Lieber Investor,
Papier ist bekanntlich geduldig, das Internet aber um einiges „geduldiger“. Sie mögen sich jetzt vielleicht angesichts des ersten Satzes verwundert die Augen reiben, denn im hektischen Internetzeitalter scheinen die Menschen alles zu haben nur keine Geduld und im Netz können bereits drei Tage eine sehr lange Zeit sein, von zwei Wochen ganz zu schweigen.
Trotzdem ist das Internet an einer Stelle sehr geduldig. Die Tageszeitung von gestern landet spätestens im nächsten Monat auf dem Altpapier, doch Veröffentlichungen im Netz sind auch noch Jahre später dort zu finden. Das begünstigt insbesondere jene Autoren, die sich im Netz mit zweifelhaften Theorien und falschen Argumenten aus der Deckung wagen.
Falsche Ansätze und Theorien können sich dort als besonders hartnäckig erweisen. Und wir wissen: Eine falsche Aussage wird nicht dadurch wahr, dass man sie immer wieder wiederholt. Aber sie wird, obwohl unwahr, von den Menschen leichter geglaubt, wenn diese wieder und wieder auf diese Behauptung stoßen und sie unreflektiert konsumieren.
An dieser Stelle wird der Segen unserer modernen Kommunikationsmittel sehr leicht zu einem Fluch. Dieser Fluch weitet sich in unseren Tagen gerade aus, denn immer mehr Meinungsmacher erkennen die Chancen des Internets und sie zögern nicht, mit Fake-News und mit gekauften Kommentaren die öffentliche Meinung in ihrem Sinn zu beeinflussen.
Verschweigen ist auch eine Form der Kommunikation
Wir werden uns in Zukunft mit diesem Problem leider immer öfter und intensiver herumärgern müssen. Es wird unser ständiger Wegbegleiter sein und wir werden mehr unserer wertvollen Lebenszeit dafür aufbringen müssen zu entscheiden, ob eine uns vorgetragene Aussage der Wahrheit entspricht oder nicht, denn anders als früher können wir nicht mehr davon ausgehen, dass unsere Gesprächspartner uns nach bestem Wissen und Gewissen nur das erzählen, was sie für die Wahrheit halten.

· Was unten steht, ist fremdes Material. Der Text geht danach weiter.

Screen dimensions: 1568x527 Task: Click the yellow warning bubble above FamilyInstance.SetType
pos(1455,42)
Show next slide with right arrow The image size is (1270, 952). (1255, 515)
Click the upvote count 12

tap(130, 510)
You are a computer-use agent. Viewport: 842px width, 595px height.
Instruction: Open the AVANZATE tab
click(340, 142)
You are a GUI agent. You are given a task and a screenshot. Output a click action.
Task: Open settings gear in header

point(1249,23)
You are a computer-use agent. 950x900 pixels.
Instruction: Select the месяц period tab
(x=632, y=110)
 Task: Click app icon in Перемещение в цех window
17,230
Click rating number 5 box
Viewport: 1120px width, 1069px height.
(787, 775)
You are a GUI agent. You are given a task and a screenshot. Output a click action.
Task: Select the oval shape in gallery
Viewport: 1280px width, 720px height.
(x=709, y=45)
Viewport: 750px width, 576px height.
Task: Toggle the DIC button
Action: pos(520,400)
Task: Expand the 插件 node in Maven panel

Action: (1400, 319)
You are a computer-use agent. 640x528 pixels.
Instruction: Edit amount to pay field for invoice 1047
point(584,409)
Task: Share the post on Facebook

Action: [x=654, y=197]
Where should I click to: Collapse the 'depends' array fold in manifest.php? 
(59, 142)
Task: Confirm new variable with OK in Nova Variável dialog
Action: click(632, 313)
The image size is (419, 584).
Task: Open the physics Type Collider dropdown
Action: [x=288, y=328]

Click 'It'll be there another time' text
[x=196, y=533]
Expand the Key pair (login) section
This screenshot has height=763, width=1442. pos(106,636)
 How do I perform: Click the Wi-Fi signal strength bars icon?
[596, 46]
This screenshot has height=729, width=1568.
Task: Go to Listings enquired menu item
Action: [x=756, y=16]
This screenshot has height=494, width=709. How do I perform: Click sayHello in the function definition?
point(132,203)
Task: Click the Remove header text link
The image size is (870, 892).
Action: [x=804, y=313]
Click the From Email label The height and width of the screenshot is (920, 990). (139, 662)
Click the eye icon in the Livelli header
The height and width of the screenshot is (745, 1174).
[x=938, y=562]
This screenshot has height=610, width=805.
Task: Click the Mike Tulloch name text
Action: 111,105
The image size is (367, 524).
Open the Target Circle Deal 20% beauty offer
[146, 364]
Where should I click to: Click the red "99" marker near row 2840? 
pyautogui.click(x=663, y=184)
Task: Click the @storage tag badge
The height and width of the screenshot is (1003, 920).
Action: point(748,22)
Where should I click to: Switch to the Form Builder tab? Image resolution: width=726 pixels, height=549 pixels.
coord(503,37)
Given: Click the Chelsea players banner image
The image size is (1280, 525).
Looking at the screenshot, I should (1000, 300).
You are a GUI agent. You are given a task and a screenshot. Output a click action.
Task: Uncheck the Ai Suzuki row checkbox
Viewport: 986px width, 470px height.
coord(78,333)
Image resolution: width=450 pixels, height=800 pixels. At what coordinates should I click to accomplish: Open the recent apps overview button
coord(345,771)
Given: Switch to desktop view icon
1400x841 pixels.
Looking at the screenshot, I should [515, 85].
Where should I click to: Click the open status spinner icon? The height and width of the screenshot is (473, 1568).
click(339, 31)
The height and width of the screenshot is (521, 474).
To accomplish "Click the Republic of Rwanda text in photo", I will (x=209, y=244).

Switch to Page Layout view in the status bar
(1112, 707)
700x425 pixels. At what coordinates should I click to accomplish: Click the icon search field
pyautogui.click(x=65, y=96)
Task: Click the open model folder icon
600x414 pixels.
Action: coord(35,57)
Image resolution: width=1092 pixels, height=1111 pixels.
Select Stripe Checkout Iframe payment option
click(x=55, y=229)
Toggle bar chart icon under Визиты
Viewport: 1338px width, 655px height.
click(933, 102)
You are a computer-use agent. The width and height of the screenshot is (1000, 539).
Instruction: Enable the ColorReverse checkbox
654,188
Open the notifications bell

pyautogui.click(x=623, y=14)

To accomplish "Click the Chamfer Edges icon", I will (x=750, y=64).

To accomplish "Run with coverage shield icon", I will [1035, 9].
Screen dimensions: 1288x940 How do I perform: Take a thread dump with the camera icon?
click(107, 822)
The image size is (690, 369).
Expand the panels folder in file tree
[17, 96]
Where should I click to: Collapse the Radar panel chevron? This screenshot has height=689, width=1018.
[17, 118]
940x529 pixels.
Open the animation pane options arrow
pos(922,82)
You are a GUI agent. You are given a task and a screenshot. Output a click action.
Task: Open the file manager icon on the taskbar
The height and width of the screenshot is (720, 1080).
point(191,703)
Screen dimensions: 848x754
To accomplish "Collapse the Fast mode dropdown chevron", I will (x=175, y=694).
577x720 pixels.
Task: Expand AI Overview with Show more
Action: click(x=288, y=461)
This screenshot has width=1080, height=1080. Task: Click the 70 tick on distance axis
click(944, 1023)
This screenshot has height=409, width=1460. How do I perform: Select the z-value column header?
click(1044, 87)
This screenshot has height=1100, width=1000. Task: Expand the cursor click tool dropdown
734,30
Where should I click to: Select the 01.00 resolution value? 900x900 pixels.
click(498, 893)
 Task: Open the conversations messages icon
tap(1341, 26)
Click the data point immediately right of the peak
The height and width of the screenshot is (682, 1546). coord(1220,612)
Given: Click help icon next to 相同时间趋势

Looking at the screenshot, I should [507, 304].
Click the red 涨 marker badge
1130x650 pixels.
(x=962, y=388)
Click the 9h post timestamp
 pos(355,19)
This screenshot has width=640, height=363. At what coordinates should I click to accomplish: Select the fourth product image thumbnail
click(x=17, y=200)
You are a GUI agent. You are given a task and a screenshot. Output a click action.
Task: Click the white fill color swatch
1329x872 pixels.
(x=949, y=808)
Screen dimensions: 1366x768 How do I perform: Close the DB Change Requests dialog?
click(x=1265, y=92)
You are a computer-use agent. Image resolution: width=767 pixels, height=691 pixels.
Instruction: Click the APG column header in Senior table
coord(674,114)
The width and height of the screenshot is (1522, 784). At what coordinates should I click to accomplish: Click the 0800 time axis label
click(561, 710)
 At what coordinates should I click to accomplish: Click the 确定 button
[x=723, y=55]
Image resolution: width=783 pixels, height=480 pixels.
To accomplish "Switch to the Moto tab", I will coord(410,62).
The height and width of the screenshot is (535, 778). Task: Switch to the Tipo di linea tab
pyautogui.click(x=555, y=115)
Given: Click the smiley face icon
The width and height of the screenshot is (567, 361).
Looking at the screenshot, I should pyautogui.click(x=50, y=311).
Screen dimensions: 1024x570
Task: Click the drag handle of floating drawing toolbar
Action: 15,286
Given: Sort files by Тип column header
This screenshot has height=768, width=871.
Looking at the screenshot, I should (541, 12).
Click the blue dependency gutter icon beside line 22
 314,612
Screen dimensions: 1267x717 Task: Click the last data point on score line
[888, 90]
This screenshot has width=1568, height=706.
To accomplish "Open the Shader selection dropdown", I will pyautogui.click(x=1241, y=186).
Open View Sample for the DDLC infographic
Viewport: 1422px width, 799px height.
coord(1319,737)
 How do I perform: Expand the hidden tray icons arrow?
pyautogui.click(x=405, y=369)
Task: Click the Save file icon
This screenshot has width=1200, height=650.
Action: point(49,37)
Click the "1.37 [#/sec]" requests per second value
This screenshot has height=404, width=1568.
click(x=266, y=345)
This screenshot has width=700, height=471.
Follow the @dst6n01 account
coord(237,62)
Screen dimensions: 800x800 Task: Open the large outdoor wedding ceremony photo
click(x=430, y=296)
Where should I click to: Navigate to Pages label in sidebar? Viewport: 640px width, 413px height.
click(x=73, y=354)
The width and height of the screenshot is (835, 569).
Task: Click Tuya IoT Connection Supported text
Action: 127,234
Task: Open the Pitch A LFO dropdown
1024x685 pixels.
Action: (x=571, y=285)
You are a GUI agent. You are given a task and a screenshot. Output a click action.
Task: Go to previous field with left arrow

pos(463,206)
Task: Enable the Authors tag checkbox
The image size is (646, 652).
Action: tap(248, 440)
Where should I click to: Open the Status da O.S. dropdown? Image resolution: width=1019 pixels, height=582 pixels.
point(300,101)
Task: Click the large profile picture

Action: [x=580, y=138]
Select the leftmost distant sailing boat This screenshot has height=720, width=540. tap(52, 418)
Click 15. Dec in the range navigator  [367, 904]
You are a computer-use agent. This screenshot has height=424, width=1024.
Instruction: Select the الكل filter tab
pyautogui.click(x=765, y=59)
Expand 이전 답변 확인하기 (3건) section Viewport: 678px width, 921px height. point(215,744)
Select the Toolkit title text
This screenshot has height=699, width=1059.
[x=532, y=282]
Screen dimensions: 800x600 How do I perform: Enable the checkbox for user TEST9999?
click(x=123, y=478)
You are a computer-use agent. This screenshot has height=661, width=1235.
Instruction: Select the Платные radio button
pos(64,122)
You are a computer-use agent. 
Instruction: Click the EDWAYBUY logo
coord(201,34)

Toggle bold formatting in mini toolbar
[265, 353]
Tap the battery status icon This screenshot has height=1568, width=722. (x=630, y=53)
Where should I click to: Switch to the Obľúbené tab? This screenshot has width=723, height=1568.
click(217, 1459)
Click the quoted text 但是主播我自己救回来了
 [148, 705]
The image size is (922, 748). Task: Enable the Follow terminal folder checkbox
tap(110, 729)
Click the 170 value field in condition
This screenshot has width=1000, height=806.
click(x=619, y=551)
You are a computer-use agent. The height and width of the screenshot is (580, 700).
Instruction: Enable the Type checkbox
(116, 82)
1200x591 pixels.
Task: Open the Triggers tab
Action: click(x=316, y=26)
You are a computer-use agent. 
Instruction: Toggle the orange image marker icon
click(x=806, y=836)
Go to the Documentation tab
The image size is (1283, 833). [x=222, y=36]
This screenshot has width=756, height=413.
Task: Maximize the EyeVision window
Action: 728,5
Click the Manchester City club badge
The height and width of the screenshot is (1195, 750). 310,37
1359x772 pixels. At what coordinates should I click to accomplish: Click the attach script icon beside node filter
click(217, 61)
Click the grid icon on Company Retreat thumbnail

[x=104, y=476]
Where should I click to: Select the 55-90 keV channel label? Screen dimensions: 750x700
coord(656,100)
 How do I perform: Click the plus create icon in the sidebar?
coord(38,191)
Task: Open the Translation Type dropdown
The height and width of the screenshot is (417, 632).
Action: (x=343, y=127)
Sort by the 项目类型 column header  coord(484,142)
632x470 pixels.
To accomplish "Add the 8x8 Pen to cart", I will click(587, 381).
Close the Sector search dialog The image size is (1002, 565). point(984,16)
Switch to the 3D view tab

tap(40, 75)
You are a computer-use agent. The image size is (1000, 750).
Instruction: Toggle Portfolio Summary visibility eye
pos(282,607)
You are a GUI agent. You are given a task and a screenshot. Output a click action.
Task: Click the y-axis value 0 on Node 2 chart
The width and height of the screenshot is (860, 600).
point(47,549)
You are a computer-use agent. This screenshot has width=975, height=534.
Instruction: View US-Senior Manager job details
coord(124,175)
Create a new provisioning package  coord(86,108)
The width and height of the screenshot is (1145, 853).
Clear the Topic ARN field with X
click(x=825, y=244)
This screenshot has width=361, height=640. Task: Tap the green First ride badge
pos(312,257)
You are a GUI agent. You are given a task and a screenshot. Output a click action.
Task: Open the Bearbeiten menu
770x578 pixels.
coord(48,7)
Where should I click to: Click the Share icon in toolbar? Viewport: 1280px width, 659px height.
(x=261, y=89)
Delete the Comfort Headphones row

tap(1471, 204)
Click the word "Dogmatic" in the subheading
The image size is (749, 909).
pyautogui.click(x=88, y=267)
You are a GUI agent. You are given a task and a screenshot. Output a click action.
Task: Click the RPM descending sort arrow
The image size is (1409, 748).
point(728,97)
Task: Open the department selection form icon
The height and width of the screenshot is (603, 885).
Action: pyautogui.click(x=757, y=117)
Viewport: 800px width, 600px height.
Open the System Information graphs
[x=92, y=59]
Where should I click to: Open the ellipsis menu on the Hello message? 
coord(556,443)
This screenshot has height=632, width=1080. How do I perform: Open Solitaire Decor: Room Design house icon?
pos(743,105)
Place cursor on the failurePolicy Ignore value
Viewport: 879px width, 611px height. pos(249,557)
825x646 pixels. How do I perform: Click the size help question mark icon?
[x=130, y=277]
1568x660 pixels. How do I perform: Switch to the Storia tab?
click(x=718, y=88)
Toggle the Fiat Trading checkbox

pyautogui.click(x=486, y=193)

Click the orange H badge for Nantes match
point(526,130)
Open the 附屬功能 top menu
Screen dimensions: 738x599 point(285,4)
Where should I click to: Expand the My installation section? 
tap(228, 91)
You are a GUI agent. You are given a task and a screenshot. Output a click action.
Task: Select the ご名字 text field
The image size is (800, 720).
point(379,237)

An dieser Stelle wird es nicht nur im Bereich des Politischen schwierig. In Fragen der Politik war es schon immer schwerer als anderswo sauber zu trennen, wo eine allgemeine Tatsache endet und wo eine rein persönliche Meinung beginnt. Wenn man dann auch noch bedenkt, dass Regierungen dazu tendieren, unangenehme Wahrheiten ihren Bürgern so lange wie möglich zu verheimlichen, wird es besonders schwer, denn wir müssen als Konsequenz dieser leidvollen Erfahrung uns selbst dazu erziehen, das Offensichtliche zu sehen, lange bevor die Verantwortlichen in Politik und Wirtschaft bereit sind, es uns gegenüber zuzugeben.
Die Schlacht um Stalingrad, die Reaktorkatastrophe in Tschernobyl und das Drama um einen möglichen Bruch des Orovill-Staudamms in Kalifornien diese drei Beispiele stehen exemplarisch für die Desinformationspolitik von Regierungen und die Gefahren, die für uns Bürger aus ihr erwachsen.
In Stalingrad war die 6. Armee, seit Ende November 1942 eingeschlossen. Der Versuch, den Kessel von außen aufzusprengen, scheiterte kurz vor Weihnachten. An Weihnachten selbst und in den Tagen danach spiegelte der Wehrmachtsbericht der Bevölkerung eine Normalität vor, die längst nicht mehr gegeben war. Erst wenige Tage vor dem Ende der Schlacht stellte die deutsche Propaganda schlagartig auf eine Schwarzmalerei um.